Here is a short answer:
atom vs nonatomic first of all guarantees that the full values ββare returned from the synthesized getters and that the full values ββare written by the synthesized setters.
readwrite vs readonly determines whether the synthesized property has a synthesized accessory or not (readwrite has setter and is the default, readonly does not).
assign vs weak vs keep vs copy determines how synthesized accessors interact with the Objective-C memory management scheme.
And now for the long answer:
Atomic v Nonatomic
Assuming you are @synthesizing of a method implementation, atomic or non-atomic modifies the generated code. If you write your own setter / receiver, atomic / non-atomic / save / assign / copy are just advisory.
With an atom, the synthesized setter / getter will ensure that an integer value is always returned from the receiver or set by the installer, regardless of the activity of the setter in any other thread. That is, if stream A is in the middle of the receiver, while stream B calls the setter, the actual viable value is most likely that the auto-implemented object will be returned to the caller in A.
In non-atomic conditions, such warranties are not provided. Thus, non-atomic is much faster than atomic.
What atomic does not do is make any guarantees of thread safety. If thread A calls a getter at the same time as thread B and C calling the setter with different values, thread A can get any of the three returned values βββ the one that gets called, or any values ββpassed to the setters in B and C. Similarly, the object can end value from B or C without specifying.
Ensuring data integrity - one of the main tasks of multithreaded programming - is achieved by other means.
Assign, weak, save, copy
In short, assigning vs weak vs keep vs copy determines how synthesized accessors interact with the Objective-C memory management scheme:
- assigns a default value and simply assigns the variable. He does not claim ownership, therefore, an object pointed to by a pointer to a property may disappear at any time if no one else has approved the ownership through conservation or other means. In an ARC environment, an assignment does not guarantee that pointers will not hang out, which means that a pointer can point to an unwanted file if the object on the other hand has been freed.

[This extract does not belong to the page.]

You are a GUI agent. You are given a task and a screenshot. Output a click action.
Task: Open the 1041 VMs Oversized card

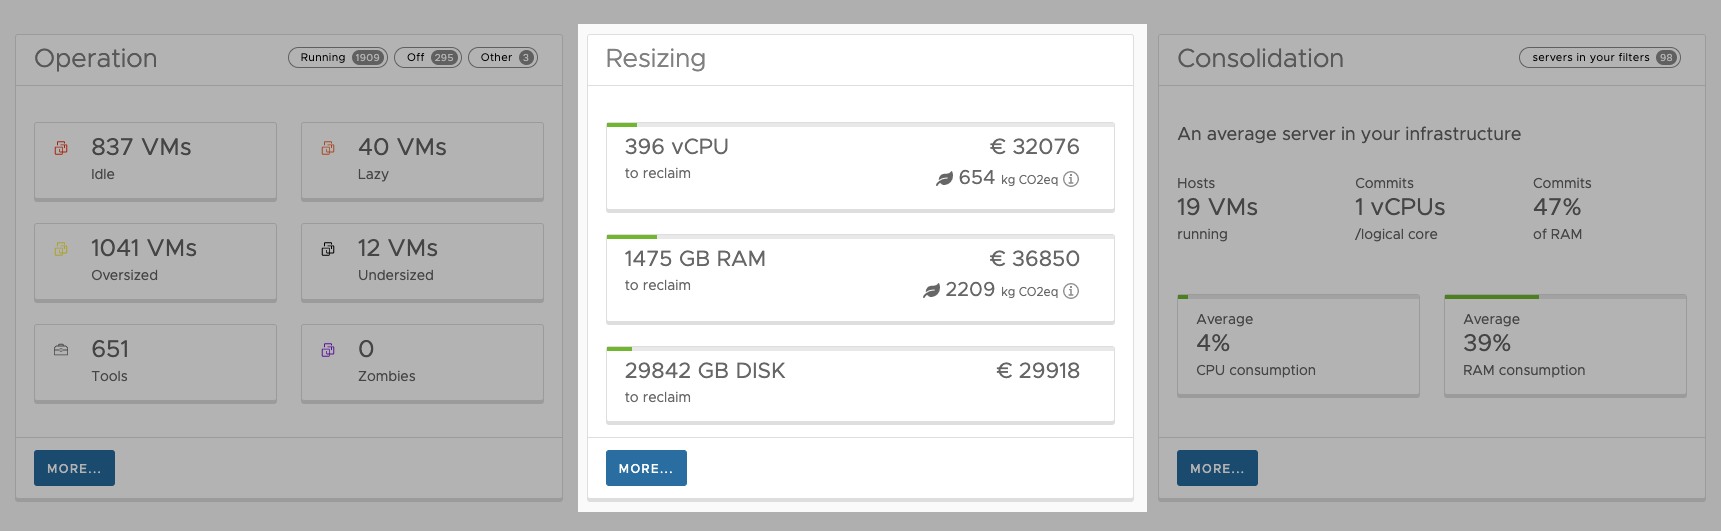tap(155, 262)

- weak is identical to the destination, except that it will nullify pointers that lead to freed objects to stop them from hanging. Weak is only available in the ARC environment.
- Save indicates that the new value should be sent - receive at the destination and the old value sent. Retain is also known as strong.
- copy indicates that the new value should be sent -copy on assignment, and the old value sent. A copy is often used for properties in which the property type has a mutable cousin (NSArray / NSMutableArray) so that others cannot send to mutable versions and change them / change them behind their back, etc.
Remember that keep / strong is executed on the created object (it increases the number of links), while the copy creates a new object. The difference is whether you want to add another save to the object or create a completely new object.